Ricorda il cinque novembre

Alla fine di Luccacomicsandgames è giusto fare una riflessione. Propio oggi, il cinque novembre è il giorno ricordato dal fumetto V for Vendetta  di Alan Moore e David Lloyd. Il cinque novembre è il giorno in cui Guy Fawkes tentò di far saltare il parlamanto inglese, il giono delle polveri. Il protagonista della storia a fumetti – da cui e poi stato tratto un film dalle tematiche un po’ meno forti -, nominato solamente e sempre come V, è un terrorista, si muove in uno pseudopresente fascista ed è critico tanto con le autorità quanto con gli uomini sottomessi, quelli che non sanno dire no.

“Cosi’ proprio non va, vero? E non serve dare la colpa del calo nel lavoro a una cattiva amministrazione… Anche se, in effetti l’amministrazione è pessima. Non usiamo eufemismi l’amministrazione è terribile. Abbiamo avuto una sfilza di malversatori, imbroglioni, bugiardi e maniaci che hanno preso una sfilza di decisioni catastrofiche. È un fatto assodato. Ma chi li ha eletti? Sei stato tu! Tu che hai nominato queste persone! Tu che hai dato loro il potere di prendere decisioni per te! Per quanto ammetto che si possa fare un errore una volta, fare gli stessi errori letali un secolo dopo l’altro mi sembra pura e semplice premeditazione. Hai incoraggiato questi incompetenti criminali che hanno ridotto a un inferno la tua vita lavorativa. Hai accettato i loro ordini senza sollevare dubbi. Hai permesso loro di riempire il tuo spazio di macchine pericolose. Dovevi soltanto dire NO! Non hai spina dorsale. Non hai orgoglio. Non sei più un elemento prezioso per l’azienda. Tuttavia sarò generoso. Ti saranno concessi due anni per mostrarmi un miglioramento. Se alla fine del periodo sarai ancora restio a fare tentativi… Sarai liquidato. Questo è tutto puoi tornare al tuo lavoro. Le trasmissioni saranno riprese al più presto possibile.”

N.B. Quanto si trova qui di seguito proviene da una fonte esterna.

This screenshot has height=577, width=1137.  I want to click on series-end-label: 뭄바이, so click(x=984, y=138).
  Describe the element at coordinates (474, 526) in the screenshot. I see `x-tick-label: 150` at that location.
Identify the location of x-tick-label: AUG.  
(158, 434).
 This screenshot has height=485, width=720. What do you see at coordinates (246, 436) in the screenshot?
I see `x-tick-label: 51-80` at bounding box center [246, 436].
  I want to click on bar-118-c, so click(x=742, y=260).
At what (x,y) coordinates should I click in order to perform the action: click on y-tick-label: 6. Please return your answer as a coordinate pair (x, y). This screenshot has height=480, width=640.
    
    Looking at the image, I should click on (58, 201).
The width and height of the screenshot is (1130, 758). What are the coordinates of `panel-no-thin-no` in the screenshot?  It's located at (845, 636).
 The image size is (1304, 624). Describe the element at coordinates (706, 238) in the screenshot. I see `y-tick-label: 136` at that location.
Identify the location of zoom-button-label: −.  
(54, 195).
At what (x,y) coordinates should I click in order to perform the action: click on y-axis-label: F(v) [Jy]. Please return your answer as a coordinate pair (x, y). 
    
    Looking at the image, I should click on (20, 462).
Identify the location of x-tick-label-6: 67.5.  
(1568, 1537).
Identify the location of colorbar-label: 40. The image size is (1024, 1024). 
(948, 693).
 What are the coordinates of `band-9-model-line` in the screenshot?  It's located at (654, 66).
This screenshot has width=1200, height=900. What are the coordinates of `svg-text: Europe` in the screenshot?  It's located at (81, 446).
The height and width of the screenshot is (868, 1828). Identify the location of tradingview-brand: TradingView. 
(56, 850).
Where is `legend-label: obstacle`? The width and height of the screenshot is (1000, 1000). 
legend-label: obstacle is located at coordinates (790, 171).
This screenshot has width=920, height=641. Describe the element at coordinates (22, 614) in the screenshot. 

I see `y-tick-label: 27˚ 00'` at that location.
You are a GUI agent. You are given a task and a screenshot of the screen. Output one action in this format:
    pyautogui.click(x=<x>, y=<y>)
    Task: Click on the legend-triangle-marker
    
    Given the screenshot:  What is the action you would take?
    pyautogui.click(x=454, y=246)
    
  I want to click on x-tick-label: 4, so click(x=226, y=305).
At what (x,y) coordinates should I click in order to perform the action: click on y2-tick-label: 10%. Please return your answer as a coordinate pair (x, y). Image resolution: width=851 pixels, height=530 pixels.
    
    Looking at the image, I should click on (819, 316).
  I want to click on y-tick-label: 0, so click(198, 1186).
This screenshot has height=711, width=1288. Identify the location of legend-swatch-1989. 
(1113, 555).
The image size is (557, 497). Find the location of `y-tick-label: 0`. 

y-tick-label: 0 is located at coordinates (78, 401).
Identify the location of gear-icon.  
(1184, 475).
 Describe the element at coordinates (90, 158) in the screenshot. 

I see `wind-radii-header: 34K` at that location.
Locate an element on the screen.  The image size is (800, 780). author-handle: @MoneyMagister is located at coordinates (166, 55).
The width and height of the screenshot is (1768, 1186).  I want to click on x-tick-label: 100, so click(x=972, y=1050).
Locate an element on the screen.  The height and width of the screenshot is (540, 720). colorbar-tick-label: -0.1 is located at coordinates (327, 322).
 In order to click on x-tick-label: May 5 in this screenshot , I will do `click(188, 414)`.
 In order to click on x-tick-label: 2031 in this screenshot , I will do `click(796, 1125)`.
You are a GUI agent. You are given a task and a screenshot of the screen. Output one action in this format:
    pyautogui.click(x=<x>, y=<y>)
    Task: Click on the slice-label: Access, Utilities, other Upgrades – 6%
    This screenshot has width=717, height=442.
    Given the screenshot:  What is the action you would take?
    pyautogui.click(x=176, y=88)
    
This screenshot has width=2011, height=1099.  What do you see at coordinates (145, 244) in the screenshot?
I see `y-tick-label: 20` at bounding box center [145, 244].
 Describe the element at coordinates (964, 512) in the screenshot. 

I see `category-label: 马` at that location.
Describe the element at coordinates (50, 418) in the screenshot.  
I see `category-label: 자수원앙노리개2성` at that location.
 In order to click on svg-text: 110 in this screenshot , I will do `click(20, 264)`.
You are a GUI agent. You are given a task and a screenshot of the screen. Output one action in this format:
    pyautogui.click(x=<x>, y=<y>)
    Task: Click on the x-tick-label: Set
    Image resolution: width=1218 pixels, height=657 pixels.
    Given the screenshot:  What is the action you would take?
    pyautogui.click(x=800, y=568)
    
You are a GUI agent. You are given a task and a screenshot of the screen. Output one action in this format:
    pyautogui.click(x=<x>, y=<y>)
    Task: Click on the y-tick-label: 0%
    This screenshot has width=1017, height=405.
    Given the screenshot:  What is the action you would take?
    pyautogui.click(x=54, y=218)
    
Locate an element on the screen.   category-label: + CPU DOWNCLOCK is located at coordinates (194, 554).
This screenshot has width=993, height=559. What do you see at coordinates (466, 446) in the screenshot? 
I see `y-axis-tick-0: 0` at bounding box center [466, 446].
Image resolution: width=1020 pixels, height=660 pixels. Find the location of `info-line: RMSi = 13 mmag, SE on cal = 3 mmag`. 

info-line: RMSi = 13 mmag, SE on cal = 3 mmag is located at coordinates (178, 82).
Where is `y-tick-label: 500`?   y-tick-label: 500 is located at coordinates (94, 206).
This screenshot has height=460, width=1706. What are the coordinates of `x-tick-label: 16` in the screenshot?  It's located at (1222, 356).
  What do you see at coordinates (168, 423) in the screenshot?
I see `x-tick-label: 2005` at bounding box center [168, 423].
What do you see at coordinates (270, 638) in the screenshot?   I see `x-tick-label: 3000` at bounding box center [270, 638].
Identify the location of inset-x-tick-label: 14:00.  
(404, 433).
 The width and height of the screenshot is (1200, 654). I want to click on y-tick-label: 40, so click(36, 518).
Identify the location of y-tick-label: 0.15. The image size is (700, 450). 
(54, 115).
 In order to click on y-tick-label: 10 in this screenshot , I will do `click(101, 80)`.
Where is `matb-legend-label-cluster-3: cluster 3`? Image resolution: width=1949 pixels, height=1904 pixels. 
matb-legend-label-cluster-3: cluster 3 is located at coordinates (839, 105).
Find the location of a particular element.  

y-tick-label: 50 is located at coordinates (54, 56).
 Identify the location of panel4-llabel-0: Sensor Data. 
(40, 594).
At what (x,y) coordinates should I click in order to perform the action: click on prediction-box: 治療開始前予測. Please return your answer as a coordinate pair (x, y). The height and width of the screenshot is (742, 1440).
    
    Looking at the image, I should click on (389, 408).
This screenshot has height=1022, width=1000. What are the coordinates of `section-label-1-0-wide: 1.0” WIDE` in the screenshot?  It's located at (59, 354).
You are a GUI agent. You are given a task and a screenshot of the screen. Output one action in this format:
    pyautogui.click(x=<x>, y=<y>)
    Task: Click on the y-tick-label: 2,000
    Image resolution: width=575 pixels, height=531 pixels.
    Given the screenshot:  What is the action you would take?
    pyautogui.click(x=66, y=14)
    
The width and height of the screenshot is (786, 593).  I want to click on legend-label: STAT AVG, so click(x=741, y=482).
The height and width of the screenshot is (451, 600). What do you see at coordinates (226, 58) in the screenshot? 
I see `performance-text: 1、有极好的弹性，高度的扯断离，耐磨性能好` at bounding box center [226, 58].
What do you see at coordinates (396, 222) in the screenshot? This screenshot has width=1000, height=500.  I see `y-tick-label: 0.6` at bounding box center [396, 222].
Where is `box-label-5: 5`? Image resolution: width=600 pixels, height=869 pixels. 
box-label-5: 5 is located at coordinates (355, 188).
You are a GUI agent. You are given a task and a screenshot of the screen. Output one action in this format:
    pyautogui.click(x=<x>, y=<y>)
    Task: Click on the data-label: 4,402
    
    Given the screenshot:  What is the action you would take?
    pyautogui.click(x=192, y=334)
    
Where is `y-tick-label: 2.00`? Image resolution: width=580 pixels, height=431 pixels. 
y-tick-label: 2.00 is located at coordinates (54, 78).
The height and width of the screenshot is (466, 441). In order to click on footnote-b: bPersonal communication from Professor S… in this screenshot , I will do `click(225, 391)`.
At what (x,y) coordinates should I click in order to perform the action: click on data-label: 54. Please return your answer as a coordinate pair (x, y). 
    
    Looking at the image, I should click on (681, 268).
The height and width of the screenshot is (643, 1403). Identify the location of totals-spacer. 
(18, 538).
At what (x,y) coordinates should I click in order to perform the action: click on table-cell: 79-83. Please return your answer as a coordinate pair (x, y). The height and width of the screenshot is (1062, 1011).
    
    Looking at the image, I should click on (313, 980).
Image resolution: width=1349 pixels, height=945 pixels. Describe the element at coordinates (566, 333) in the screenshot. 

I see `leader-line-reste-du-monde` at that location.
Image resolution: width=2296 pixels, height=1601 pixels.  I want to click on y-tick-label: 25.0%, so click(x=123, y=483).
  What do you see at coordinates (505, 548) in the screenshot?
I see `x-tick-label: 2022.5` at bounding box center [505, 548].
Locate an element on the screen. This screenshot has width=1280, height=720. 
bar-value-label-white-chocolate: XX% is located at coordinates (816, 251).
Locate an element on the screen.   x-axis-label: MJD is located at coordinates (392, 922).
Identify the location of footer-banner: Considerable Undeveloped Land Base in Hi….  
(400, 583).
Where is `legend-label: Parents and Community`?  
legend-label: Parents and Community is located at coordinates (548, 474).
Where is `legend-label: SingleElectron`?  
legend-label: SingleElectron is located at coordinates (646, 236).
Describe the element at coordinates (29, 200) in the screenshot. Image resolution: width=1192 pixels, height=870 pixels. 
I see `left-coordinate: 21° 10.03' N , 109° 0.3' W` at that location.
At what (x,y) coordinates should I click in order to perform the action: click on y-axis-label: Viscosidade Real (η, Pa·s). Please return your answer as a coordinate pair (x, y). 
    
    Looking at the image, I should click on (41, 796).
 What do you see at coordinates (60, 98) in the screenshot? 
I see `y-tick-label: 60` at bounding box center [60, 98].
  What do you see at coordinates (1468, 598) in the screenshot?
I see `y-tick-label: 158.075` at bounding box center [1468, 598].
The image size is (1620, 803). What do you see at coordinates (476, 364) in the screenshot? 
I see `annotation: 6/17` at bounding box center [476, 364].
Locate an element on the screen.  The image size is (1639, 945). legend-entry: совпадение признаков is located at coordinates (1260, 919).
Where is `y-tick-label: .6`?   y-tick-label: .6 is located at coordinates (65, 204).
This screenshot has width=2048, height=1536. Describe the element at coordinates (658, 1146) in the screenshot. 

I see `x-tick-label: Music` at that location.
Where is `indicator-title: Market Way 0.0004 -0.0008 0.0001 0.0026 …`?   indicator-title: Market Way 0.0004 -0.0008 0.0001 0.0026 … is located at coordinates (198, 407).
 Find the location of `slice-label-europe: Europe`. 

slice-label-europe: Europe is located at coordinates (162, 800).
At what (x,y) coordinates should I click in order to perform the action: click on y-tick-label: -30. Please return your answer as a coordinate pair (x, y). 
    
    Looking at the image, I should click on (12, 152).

Alan Moore ci dice, facendo recitare – grazie ai pennelli del suo collaboratore – un pezzo di vaudeville il suo protagonista, che, chi vive una vita che non gli appartiene prende parte a un vile cabaret. Un framento, in particolare, nella pièce in rima fotografa perfettamente lo stato d’animo di chi è costretto a qualcosa che non gli va:

“Chi non vuole soggiacere

dovrà indossare una guêpière

e ballare tutte le sere

in questo vile cabaret”.

A trent’anni dall’uscita di questo capolavoro letterario, le tematiche sono sempre attualissime. Banalmente chi ha partecipato agli incontri sia della parte comics che della parte games della manifestazione lucchese sopracitata si è accorto di una differenza abissale di professionalità, di competenza e di passione tra le due parti che – stando a quanto recita il nome del festival – dovrebbero essere paritarie. La parte games è una manifestazione internazionale di livello, durante la quale tutto funziona e gli autori e gli avventori hanno la sensazione di partecipare a qualcosa di grande e di unico e di organizzato. In questa parte si nota anche la presenza, non solo di giochi in scatola o di videogames o di sfilate di cosplay, ma anche della letteratura di genere e delle serie televisive e dell’illustrazione con la I maiuscola. Mentre nella sezione comics l’approssimazione, talvolta, addirittura offende maestri e case editrici che, fino all’avvento dei “games”, hanno fatto la fortuna e tenuto in piedi la kermesse permettendogli di raggiungere vette record di presenze come in questa edizione appena conclusa.